---------- EXTRACTED ENTRIES

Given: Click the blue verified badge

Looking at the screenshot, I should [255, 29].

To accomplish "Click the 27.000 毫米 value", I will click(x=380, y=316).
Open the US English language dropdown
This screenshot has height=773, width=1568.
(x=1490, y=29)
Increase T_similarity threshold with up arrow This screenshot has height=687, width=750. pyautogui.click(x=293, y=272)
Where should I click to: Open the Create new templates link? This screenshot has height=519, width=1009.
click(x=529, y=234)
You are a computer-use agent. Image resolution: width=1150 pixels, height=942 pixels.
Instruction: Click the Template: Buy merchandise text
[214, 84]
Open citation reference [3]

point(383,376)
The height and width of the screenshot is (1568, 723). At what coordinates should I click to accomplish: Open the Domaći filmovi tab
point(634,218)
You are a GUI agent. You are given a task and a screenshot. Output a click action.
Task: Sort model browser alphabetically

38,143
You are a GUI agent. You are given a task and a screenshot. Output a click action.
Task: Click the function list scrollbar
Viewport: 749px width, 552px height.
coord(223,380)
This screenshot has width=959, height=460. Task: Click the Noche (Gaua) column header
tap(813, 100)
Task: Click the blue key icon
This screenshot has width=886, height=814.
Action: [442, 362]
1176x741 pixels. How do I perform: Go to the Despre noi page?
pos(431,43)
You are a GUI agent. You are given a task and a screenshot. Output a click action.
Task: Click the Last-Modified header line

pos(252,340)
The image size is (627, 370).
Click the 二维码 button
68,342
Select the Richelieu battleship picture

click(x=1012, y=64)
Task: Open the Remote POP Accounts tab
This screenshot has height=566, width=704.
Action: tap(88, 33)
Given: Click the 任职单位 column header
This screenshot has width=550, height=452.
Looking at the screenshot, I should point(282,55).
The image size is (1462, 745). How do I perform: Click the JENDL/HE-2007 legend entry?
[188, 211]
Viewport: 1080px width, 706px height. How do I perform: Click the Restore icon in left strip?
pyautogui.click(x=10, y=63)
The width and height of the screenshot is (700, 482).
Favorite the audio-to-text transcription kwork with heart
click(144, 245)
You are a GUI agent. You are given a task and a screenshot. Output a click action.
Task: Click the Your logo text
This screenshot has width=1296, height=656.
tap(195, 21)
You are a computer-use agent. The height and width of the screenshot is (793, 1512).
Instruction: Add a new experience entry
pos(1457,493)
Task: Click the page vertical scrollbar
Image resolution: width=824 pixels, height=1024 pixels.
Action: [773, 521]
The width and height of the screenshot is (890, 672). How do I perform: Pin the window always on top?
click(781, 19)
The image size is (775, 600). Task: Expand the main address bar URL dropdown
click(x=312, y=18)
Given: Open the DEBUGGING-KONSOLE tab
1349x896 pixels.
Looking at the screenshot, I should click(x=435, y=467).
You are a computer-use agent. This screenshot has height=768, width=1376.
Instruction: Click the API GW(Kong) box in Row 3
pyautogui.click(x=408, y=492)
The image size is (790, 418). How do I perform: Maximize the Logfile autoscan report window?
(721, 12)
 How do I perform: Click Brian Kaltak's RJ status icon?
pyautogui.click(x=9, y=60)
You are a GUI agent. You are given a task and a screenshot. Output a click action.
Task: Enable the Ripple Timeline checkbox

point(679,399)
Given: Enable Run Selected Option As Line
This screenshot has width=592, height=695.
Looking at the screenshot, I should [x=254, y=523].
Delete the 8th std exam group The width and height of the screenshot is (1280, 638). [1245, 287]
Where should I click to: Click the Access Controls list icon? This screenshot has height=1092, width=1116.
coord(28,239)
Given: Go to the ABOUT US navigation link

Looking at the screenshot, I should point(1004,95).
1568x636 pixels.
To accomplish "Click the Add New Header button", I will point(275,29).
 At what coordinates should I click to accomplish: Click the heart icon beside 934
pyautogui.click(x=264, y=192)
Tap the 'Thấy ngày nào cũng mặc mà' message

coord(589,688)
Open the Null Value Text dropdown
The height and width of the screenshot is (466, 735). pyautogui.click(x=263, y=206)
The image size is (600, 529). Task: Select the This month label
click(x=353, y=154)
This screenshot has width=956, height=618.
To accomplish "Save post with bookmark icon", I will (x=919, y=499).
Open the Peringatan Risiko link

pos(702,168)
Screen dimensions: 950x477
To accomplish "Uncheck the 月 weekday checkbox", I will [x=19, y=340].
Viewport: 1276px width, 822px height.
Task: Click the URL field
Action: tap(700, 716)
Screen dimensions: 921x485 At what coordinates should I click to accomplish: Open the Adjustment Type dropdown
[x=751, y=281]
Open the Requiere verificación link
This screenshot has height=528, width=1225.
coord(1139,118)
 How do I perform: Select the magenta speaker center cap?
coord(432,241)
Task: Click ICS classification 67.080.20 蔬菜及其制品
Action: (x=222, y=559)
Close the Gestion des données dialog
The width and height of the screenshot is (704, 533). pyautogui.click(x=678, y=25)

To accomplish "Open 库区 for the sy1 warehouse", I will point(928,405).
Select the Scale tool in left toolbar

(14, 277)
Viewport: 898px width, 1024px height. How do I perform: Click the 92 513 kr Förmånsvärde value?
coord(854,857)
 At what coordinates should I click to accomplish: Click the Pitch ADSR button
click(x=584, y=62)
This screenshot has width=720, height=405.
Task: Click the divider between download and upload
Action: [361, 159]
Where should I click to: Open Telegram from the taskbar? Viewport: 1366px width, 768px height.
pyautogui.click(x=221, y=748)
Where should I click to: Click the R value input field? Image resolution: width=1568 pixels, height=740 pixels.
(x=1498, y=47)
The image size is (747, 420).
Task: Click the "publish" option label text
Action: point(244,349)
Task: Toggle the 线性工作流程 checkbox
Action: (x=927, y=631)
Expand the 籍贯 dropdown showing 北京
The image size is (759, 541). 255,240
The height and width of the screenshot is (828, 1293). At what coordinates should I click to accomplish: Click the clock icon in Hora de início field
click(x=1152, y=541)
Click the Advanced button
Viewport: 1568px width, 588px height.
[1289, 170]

--------------------

For the records above, state the number of lines holding the string "computer", without further comment.

3